The opinions expressed are those of the Fund’s managers and are not meant as investment advice or to predict or project the future performance of any investment product. The opinions are current through Dec. 31, 2017, are subject to change at any time based on market and other current conditions, and no forecasts can be guaranteed. This commentary is being provided as a general source of information and is not intended as a recommendation to purchase, sell, or hold any specific security or to engage in any investment strategy. Investment decisions should always be made based on an investor’s specific objectives, financial needs, risk tolerance and time horizon. Past performance is not a guarantee of future results.
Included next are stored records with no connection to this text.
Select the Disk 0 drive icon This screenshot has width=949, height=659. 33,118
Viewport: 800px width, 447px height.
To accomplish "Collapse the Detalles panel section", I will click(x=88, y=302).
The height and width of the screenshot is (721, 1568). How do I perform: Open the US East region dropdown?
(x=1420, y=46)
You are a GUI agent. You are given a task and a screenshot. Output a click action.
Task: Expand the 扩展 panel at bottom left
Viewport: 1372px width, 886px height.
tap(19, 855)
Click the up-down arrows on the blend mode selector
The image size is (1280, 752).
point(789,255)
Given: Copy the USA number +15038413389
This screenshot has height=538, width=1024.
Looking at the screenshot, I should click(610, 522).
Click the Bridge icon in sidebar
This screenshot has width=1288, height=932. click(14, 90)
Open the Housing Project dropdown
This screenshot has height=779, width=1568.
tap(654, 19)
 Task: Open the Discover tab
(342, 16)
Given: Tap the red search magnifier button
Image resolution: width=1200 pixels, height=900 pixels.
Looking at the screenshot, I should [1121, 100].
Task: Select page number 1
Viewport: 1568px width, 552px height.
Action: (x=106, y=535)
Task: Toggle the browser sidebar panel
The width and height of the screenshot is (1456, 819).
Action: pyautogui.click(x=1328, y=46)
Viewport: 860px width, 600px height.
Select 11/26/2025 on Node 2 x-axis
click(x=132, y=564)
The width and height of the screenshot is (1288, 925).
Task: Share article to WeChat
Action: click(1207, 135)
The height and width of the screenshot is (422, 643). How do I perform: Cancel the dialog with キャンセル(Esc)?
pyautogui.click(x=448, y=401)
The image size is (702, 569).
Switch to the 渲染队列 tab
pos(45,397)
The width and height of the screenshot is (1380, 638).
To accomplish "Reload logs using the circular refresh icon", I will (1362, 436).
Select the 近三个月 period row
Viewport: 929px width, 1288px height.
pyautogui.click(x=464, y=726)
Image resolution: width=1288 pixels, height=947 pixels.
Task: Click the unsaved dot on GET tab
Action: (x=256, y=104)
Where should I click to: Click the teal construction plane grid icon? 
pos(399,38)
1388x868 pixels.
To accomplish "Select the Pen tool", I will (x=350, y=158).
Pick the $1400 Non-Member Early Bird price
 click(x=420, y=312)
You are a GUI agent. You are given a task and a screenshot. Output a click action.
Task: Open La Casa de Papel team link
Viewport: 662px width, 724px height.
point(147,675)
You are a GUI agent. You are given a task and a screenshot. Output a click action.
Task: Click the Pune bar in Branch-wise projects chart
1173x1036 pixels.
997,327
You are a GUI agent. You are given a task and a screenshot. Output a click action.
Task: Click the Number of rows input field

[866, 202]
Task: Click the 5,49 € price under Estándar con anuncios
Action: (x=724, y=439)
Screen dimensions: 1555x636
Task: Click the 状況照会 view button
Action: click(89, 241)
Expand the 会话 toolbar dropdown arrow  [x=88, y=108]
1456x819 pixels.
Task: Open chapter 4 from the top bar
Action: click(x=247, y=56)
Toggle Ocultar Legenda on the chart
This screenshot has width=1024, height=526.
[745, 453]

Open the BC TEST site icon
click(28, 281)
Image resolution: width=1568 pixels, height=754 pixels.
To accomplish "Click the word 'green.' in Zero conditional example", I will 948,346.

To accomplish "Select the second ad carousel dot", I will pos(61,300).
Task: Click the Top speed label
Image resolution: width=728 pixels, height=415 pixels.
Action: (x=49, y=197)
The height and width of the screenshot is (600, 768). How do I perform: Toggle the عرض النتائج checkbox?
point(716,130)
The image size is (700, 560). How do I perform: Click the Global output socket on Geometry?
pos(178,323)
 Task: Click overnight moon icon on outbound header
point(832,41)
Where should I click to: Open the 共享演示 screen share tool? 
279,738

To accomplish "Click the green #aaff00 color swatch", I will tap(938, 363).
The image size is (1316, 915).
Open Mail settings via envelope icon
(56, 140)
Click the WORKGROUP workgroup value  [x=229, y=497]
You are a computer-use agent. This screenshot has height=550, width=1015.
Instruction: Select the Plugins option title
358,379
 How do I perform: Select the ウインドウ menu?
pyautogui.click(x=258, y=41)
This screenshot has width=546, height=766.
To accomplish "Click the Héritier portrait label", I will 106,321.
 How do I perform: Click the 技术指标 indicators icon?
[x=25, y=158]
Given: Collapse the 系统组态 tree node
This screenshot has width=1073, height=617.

Risk factors: The value of the Fund's shares will change, and you could lose money on your investment. While the Fund attempts to track the performance of its stated index, there is no guarantee or assurance that the methodology used to create the index will result in the Fund achieving high, or even positive, returns. The Index may underperform, and the Fund could lose value, while other indices or measures of market performance increase in value. Fixed-income securities are subject to interest rate risk and, as such, the net asset value of the Fund may fall as interest rates rise. Investing in below investment grade securities may carry a greater risk of nonpayment of interest or principal than higher-rated bonds. As of June 30, 2017, the index was concentrated in the financial industry group; therefore, the Fund is subject to the same risks faced by companies in the financials industry to the same extent as the index is so concentrated. Such risks include extensive government regulation, fluctuation of profitability, and credit losses resulting from financial difficulties of borrowers. A number of factors may affect the Fund's ability to achieve a high degree of correlation with the Index, and there is no guarantee that the Fund will achieve a high degree of correlation. Failure to achieve a high degree of correlation may prevent the Fund from achieving its investment objective. An investment in the Fund is not a bank deposit and is not insured or guaranteed by the Federal Deposit Insurance Corporation or any other government agency. These and other risks are more fully described in the Fund's prospectus. Not all funds or fund classes may be offered at all broker/dealers.